→ **Task item A**
Copy the part of the maidenhair ferns text starting with "Description" and going on through "during dry conditions).".
→ **Task item B**
Carry on the maidenhair ferns text from where it stops.

→ **Document section**
Maidenhair Ferns

Media
Photo of a northern maidenhair fern
Scientific Name
Adiantum spp. (2 in Missouri)
Family
Pteridaceae (maidenhair ferns)
Description

Missouri’s native maidenhair ferns (genus Adiantum) are perennials that spread with short-creeping rhizomes. Each frond is divided once or twice, and the leaflets (pinnules) are generally wedge-shaped or rectangular, with lobed outer tips. The leaflet veins are easy to see, and they divide by twos one to several times, forming a fan pattern (this pattern of the veins splitting again and again into twos is called dichotomous venation). Spores are produced on the undersides of bent-under edges of the leaflet lobes and are hidden by the bent-under edges. Spores are produced June–August. The leaves are deciduous (they drop off in winter or during dry conditions).

→ **Given data**
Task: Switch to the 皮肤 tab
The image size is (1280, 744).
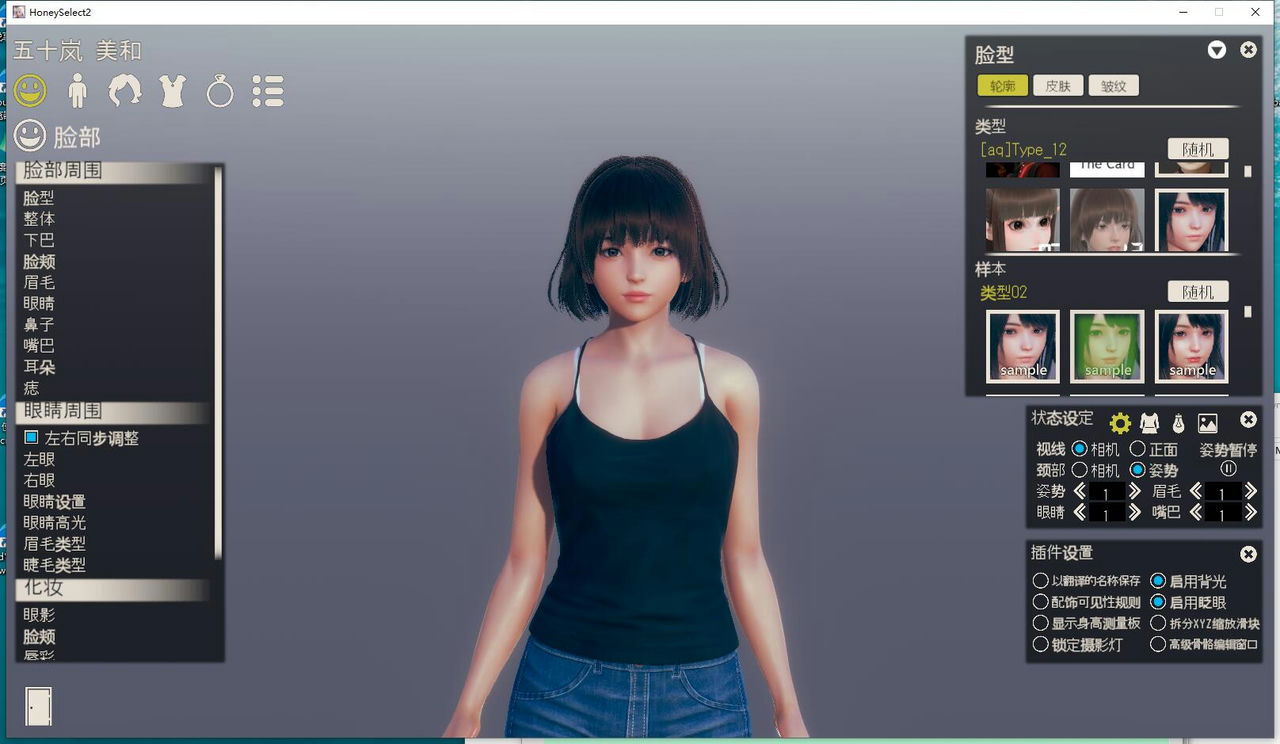Action: click(x=1058, y=85)
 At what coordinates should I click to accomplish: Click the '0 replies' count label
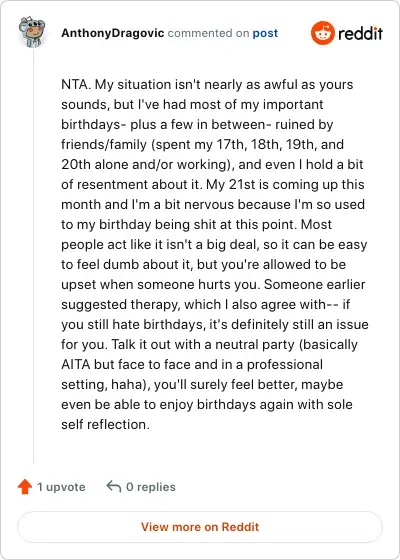tap(151, 487)
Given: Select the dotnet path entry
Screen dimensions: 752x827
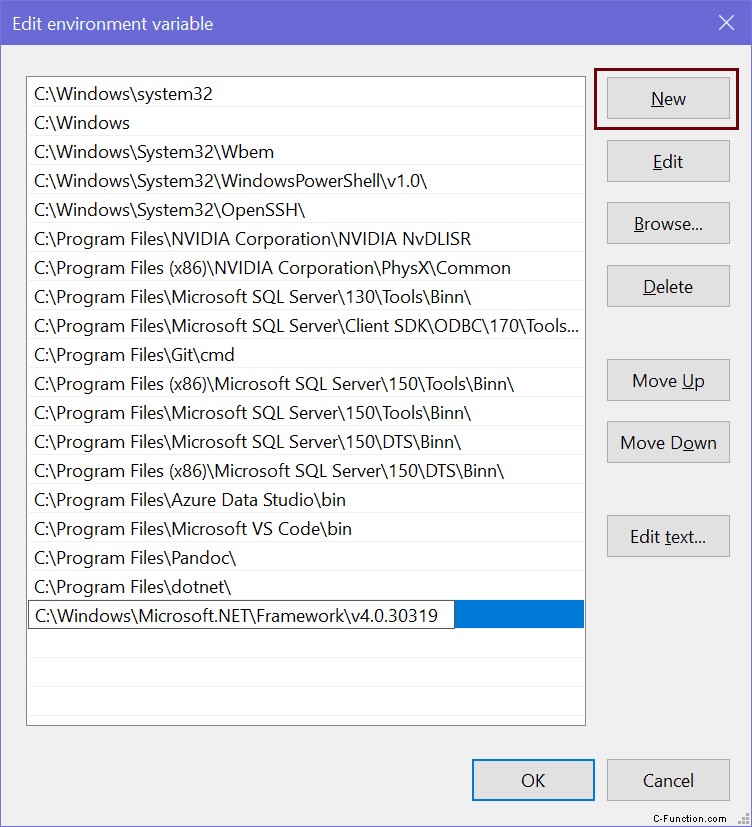Looking at the screenshot, I should (132, 587).
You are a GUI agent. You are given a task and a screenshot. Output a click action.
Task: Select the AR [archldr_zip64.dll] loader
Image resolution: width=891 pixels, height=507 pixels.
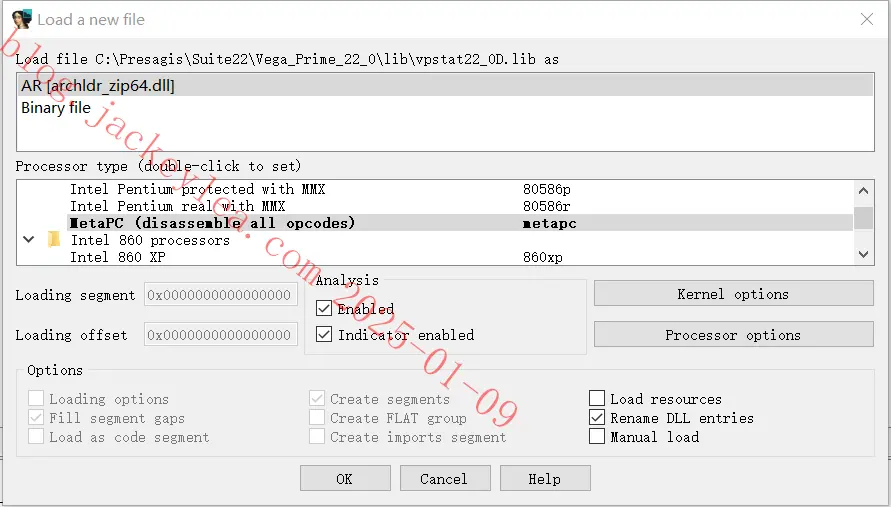pyautogui.click(x=445, y=85)
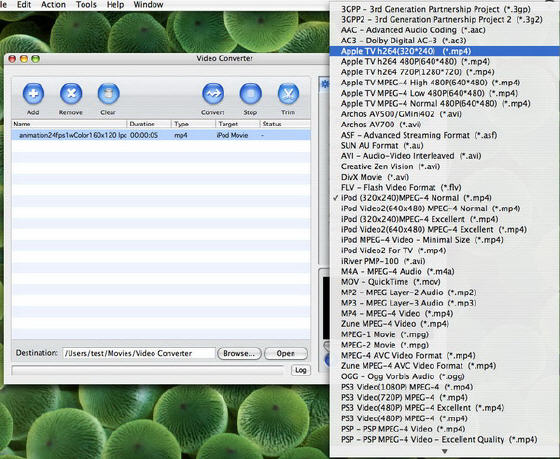The image size is (560, 459).
Task: Click the Add file icon
Action: (33, 94)
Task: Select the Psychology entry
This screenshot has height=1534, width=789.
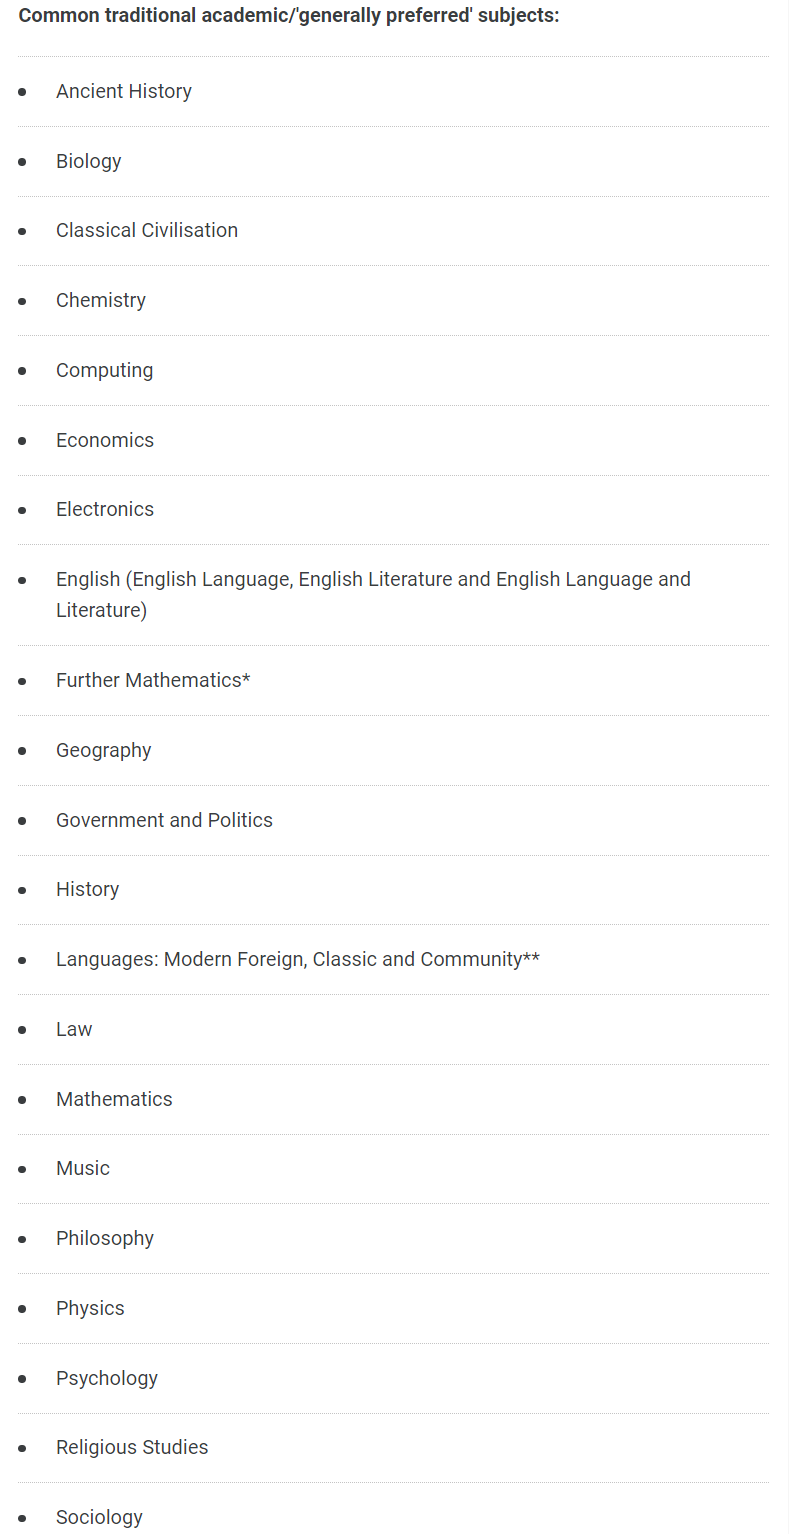Action: 107,1378
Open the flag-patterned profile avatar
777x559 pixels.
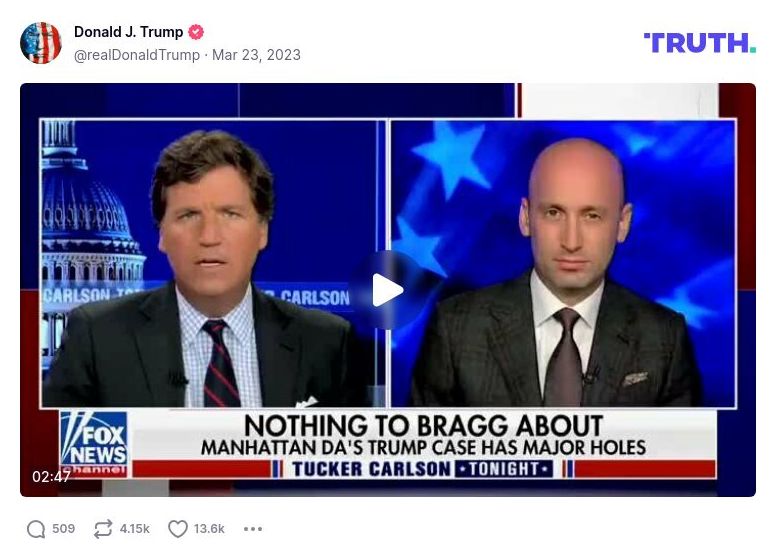tap(41, 43)
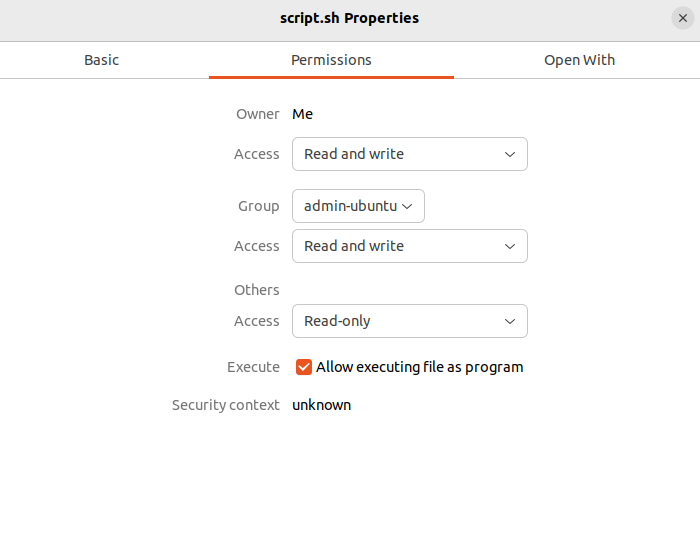Open the Group access dropdown
This screenshot has width=700, height=543.
[x=409, y=246]
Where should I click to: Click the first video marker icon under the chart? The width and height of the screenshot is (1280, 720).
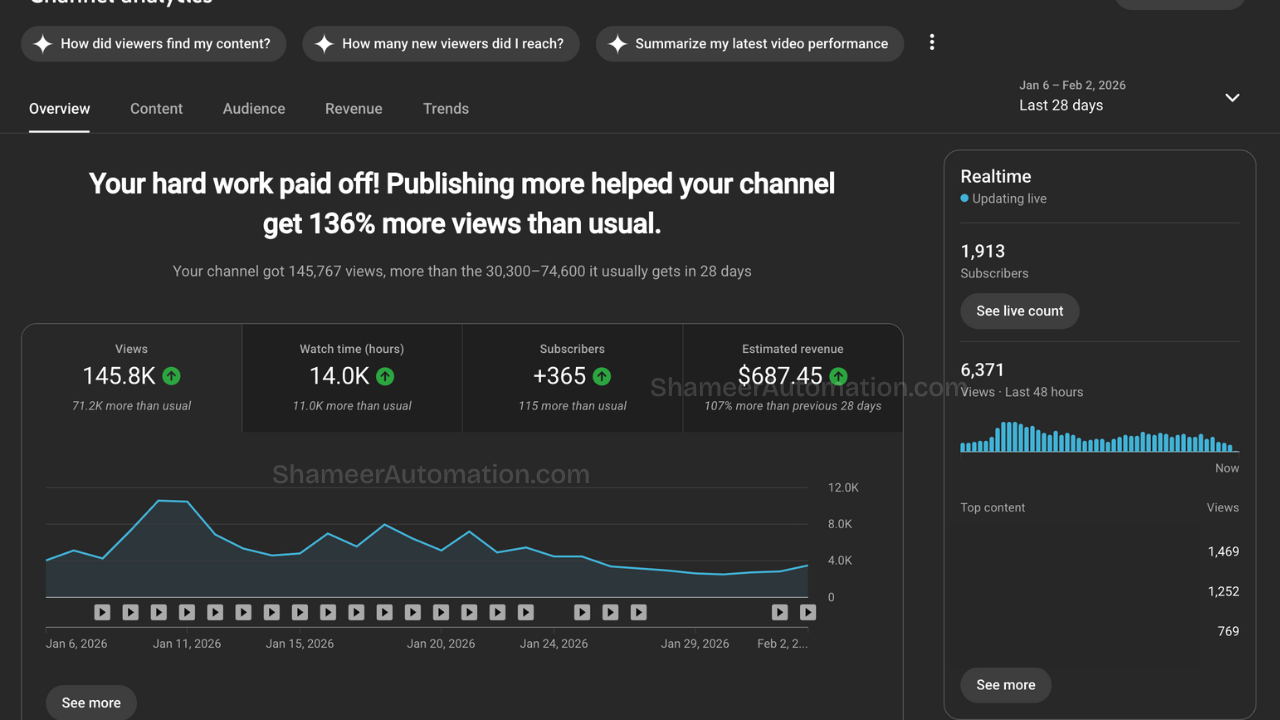pyautogui.click(x=102, y=612)
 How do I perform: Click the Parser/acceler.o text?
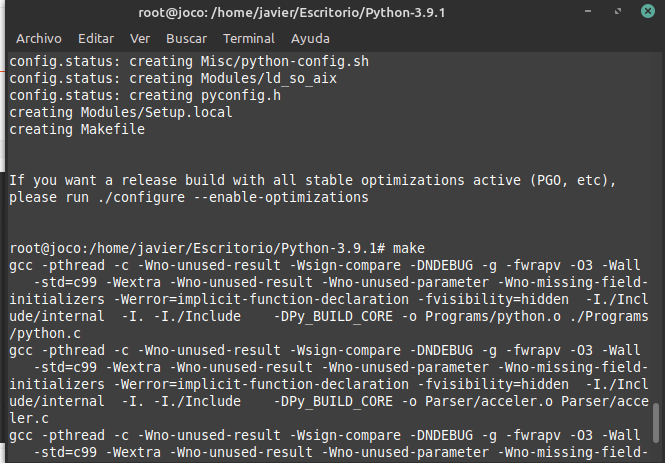489,401
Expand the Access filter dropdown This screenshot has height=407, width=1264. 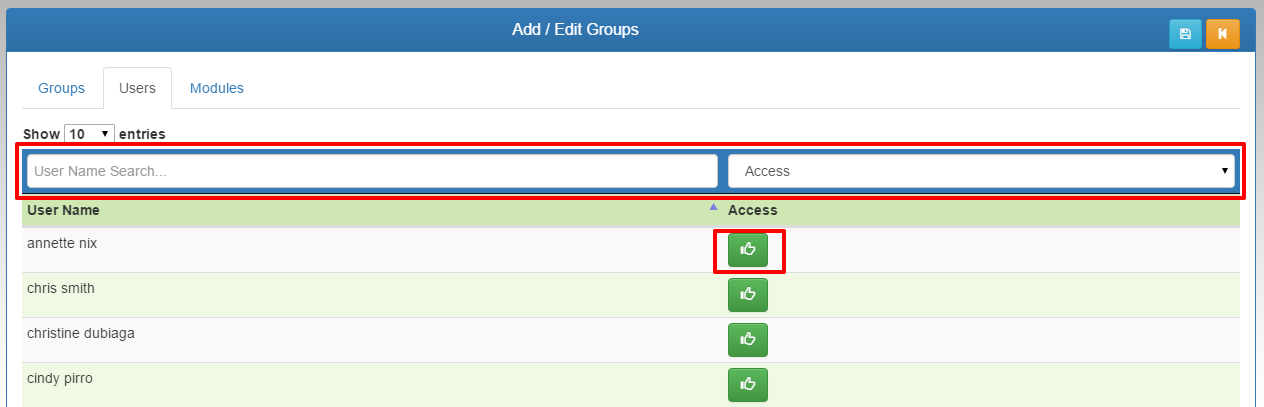coord(981,171)
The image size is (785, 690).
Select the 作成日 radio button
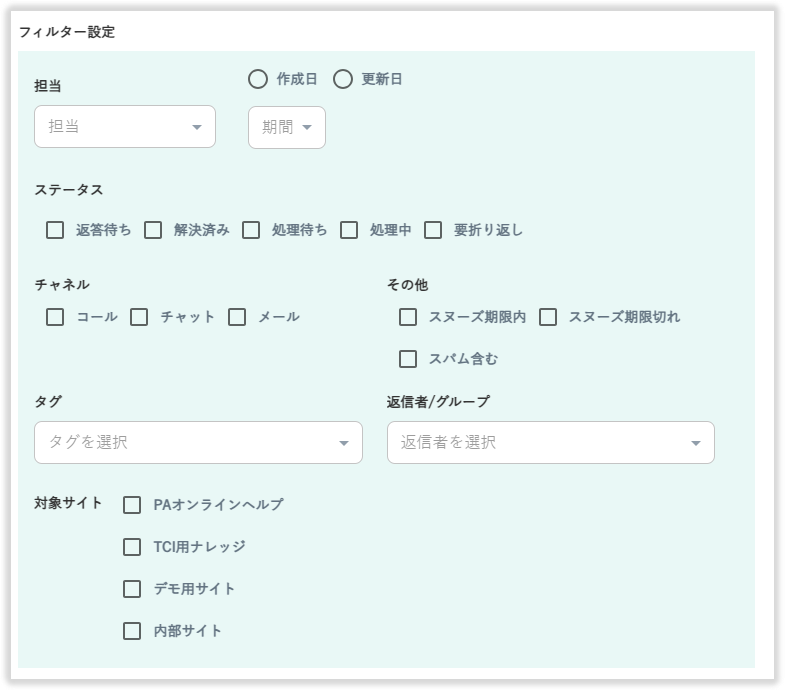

→ **Response area A**
Description

Missouri’s native maidenhair ferns (genus Adiantum) are perennials that spread with short-creeping rhizomes. Each frond is divided once or twice, and the leaflets (pinnules) are generally wedge-shaped or rectangular, with lobed outer tips. The leaflet veins are easy to see, and they divide by twos one to several times, forming a fan pattern (this pattern of the veins splitting again and again into twos is called dichotomous venation). Spores are produced on the undersides of bent-under edges of the leaflet lobes and are hidden by the bent-under edges. Spores are produced June–August. The leaves are deciduous (they drop off in winter or during dry conditions).

→ **Response area B**
Missouri has two species of maidenhair ferns:

  • Northern maidenhair fern (A. pedatum var. pedatum) is common statewide and is one of the most widespread ferns in Missouri. Its leaves are erect, with each leafstalk (petiole) branching into two arching stalks (rachises) at the tip, with each of these bearing additional stalks (the featherlike pinnae) attached along the upper (inner) side of each stalk (rachis); the pinnae bear the short-stalked leaflets (pinnules). In spring, the fiddleheads are pink.
  • Southern maidenhair fern, or Venus hair fern (A. capillus-veneris), is scattered mostly in the Ozarks. Its fronds droop, and the leafstalks (petioles) don’t branch at the tips. Instead, the leafstalk is straight or somewhat bending as the leaflets branch off of it.
Size

Frond length: 12–30 inches (northern maidenhair fern); 5–30 inches (southern maidenhair fern).

Where To Find

Northern maidenhair fern is scattered statewide. Southern maidenhair fern is mostly found in the Ozark and Ozark Border regions.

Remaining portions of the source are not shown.